'''

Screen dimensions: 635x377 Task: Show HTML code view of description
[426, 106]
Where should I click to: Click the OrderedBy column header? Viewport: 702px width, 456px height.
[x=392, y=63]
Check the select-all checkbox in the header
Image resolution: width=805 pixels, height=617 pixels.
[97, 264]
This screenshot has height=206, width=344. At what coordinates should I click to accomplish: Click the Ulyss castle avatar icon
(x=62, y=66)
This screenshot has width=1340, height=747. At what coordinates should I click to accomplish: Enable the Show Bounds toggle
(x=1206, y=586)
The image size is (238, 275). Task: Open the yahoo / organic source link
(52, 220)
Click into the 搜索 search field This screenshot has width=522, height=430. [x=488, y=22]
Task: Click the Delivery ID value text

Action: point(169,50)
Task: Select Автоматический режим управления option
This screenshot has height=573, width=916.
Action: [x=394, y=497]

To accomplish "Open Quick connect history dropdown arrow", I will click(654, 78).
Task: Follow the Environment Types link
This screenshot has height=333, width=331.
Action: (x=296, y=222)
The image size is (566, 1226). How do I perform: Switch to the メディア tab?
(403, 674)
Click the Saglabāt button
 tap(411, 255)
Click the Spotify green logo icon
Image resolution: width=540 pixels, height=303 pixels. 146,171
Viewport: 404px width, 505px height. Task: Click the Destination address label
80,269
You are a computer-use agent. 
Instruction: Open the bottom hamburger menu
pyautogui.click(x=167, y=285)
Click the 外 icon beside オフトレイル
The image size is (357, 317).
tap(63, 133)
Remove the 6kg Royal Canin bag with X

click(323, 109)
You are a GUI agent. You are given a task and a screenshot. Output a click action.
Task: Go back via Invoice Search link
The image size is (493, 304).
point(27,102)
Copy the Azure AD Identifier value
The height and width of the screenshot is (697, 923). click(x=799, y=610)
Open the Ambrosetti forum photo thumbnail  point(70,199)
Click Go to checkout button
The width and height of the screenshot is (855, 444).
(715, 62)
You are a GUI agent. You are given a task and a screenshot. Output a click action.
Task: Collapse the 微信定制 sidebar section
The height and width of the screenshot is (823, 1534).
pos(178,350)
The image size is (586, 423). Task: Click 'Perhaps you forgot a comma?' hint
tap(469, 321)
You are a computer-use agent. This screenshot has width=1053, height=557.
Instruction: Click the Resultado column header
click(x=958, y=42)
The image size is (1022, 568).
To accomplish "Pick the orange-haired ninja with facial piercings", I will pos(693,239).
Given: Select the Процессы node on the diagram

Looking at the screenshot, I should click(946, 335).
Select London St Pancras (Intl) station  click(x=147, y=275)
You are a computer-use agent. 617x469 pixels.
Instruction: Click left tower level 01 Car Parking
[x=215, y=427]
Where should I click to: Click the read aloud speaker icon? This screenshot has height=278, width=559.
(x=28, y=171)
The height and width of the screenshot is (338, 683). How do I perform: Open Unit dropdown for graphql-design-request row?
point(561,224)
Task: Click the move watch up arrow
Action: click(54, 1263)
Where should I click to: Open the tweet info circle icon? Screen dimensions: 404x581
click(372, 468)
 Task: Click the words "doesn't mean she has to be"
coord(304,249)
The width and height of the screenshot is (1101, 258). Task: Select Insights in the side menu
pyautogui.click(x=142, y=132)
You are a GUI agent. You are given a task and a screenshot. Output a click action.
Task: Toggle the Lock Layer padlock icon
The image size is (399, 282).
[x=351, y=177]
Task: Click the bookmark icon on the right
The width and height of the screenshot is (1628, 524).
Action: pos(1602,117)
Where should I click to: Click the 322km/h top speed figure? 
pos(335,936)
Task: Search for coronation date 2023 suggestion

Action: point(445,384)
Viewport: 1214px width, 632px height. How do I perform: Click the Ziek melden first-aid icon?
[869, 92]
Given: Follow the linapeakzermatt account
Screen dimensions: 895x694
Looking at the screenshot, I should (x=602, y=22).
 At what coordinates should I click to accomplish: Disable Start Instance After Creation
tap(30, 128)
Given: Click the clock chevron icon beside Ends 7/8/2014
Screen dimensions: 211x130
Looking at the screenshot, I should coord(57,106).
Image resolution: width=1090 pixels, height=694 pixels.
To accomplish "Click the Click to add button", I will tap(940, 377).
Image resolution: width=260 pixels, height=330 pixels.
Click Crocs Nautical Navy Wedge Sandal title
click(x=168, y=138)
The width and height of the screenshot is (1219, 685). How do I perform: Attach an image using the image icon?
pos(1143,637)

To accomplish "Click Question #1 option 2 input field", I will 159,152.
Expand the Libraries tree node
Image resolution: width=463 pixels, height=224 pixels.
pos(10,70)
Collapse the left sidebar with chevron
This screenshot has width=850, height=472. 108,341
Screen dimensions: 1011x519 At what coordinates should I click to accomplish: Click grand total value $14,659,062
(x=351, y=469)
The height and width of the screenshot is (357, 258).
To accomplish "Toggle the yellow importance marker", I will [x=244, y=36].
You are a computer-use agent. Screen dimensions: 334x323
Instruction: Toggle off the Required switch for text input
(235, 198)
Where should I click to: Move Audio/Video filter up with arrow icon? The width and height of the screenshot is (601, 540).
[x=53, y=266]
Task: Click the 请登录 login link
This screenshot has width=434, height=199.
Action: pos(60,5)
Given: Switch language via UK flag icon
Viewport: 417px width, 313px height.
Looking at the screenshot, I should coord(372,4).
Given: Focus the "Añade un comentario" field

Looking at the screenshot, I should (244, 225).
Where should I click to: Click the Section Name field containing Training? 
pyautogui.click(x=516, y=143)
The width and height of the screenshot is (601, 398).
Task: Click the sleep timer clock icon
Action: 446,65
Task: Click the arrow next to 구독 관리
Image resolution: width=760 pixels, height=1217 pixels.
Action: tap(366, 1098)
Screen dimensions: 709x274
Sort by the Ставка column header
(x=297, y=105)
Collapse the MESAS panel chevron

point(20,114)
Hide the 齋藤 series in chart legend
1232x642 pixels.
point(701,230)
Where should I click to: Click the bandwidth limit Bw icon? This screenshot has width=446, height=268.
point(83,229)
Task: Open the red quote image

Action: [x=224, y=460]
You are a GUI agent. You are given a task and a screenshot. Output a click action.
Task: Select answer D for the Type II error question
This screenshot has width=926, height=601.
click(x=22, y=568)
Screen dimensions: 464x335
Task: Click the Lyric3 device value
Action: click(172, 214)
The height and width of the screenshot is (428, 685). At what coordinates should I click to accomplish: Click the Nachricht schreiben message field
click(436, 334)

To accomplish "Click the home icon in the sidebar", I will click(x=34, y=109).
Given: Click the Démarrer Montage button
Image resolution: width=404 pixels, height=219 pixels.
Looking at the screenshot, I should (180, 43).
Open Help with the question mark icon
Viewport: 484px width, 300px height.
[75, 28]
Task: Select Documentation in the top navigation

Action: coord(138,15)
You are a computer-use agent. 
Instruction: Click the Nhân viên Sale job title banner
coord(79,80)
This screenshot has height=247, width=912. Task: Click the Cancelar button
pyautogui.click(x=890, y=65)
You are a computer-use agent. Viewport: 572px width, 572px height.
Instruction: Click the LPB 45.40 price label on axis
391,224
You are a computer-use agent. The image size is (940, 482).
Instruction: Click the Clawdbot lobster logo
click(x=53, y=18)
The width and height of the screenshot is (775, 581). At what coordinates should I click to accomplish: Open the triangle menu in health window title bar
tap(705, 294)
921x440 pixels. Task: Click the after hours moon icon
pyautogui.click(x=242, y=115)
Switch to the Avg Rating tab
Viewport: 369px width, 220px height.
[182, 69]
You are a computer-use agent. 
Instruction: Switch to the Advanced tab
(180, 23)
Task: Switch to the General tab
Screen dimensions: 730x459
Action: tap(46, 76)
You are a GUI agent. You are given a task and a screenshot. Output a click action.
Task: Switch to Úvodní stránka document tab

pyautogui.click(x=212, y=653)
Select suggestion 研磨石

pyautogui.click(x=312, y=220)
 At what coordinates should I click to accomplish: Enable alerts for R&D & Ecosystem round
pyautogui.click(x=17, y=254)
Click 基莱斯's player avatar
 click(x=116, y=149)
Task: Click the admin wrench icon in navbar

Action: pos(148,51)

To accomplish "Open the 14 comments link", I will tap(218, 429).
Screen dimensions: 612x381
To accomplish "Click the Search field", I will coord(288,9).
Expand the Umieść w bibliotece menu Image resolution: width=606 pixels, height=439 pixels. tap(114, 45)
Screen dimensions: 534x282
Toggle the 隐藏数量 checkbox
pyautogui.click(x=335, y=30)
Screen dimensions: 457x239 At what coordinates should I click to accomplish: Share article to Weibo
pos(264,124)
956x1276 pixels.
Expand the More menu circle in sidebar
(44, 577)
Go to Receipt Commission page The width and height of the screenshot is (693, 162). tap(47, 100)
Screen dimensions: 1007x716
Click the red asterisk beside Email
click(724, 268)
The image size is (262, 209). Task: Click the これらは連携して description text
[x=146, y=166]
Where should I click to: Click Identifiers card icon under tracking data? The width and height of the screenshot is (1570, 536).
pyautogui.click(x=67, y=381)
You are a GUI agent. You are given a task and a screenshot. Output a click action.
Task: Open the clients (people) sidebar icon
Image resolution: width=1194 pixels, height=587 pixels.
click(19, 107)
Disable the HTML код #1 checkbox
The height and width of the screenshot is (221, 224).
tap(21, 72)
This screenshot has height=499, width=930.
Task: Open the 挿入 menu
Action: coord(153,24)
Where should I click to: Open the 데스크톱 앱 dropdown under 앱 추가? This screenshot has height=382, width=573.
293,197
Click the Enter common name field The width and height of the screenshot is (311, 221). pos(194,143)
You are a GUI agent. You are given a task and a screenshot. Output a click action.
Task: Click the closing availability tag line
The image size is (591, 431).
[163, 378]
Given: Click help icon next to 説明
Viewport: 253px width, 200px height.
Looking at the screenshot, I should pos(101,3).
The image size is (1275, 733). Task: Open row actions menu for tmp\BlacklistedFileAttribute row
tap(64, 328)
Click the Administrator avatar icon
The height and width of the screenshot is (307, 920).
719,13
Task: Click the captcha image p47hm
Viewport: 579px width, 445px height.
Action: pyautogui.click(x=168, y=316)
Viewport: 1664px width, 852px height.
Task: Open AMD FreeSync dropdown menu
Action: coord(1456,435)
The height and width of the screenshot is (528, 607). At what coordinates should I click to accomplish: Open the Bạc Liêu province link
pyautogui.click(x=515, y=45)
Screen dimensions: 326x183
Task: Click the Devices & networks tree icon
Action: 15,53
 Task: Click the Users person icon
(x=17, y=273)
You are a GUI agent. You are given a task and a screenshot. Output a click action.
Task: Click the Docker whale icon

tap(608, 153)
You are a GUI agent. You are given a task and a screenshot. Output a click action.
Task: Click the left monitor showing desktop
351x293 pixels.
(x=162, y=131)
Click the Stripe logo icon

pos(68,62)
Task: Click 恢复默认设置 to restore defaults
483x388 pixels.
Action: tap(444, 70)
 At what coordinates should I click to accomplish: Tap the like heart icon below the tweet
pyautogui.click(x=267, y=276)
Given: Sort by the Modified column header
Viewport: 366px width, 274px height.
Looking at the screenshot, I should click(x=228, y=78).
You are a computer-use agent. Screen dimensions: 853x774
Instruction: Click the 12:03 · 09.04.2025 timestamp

'''

What is needed is a copy of every line above in which "option" appears.

Task: Select Автоматический режим управления option
To accomplish "Click Question #1 option 2 input field", I will 159,152.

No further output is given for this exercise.